Médicaments de substrat de xanthine oxydase - azathioprine, mercaptopurine et théophylline

Le fébuxostat est un inhibiteur de XO. Une étude d'interaction médicamenteuse évaluant l'effet d'ULORIC sur la pharmacocinétique de la théophylline (un substrat XO) chez des patients sains a montré que l'administration concomitante de fébuxostat et de théophylline entraînait une augmentation d'environ 400 fois de la quantité de 1-méthylxanthine, l'un des principaux métabolites de la théophylline, excrétés dans l'urine. La sécurité à long terme de l'exposition à la 1-méthylxanthine chez l'homme étant inconnue, à utiliser avec prudence lors de l'administration concomitante de fébuxostat et de théophylline.

Aucune étude d'interaction médicamenteuse d'ULORIC avec d'autres médicaments métabolisés par XO (p. Ex. Mercaptopurine et azathioprine) n'a été menée. L'inhibition de XO par ULORIC peut entraîner une augmentation des concentrations plasmatiques de ces médicaments, entraînant une toxicité. ULORIC est contre-indiqué chez les patients traités par azathioprine ou mercaptopurine [voir CONTRE-INDICATIONS et INTERACTIONS MÉDICAMENTEUSES ].

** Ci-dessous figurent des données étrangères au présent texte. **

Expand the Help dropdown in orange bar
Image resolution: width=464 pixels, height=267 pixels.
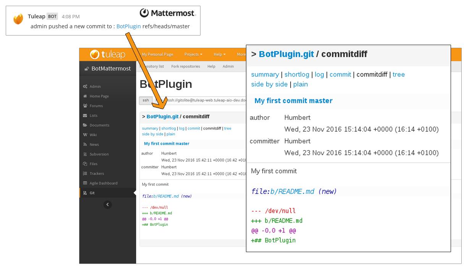coord(220,54)
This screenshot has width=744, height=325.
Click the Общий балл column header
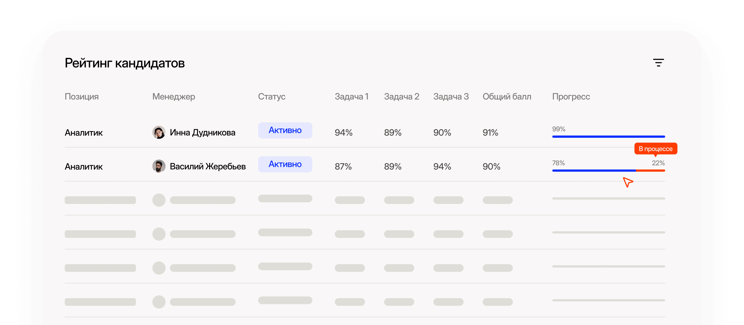(x=507, y=96)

L'azathioprine et la mercaptopurine subissent un métabolisme via trois voies métaboliques principales, dont l'une est médiée par XO. Bien qu'aucune étude d'interaction médicamenteuse ULORIC avec l'azathioprine et la mercaptopurine n'ait été menée, l'administration concomitante d'allopurinol [un inhibiteur de la xanthine oxydase] avec l'azathioprine ou la mercaptopurine a considérablement augmenté les concentrations plasmatiques de ces médicaments. Étant donné qu'ULORIC est un inhibiteur de la xanthine oxydase, il pourrait inhiber le métabolisme médié par XO de l'azathioprine et de la mercaptopurine, entraînant une augmentation des concentrations plasmatiques d'azathioprine ou de mercaptopurine pouvant entraîner une toxicité sévère.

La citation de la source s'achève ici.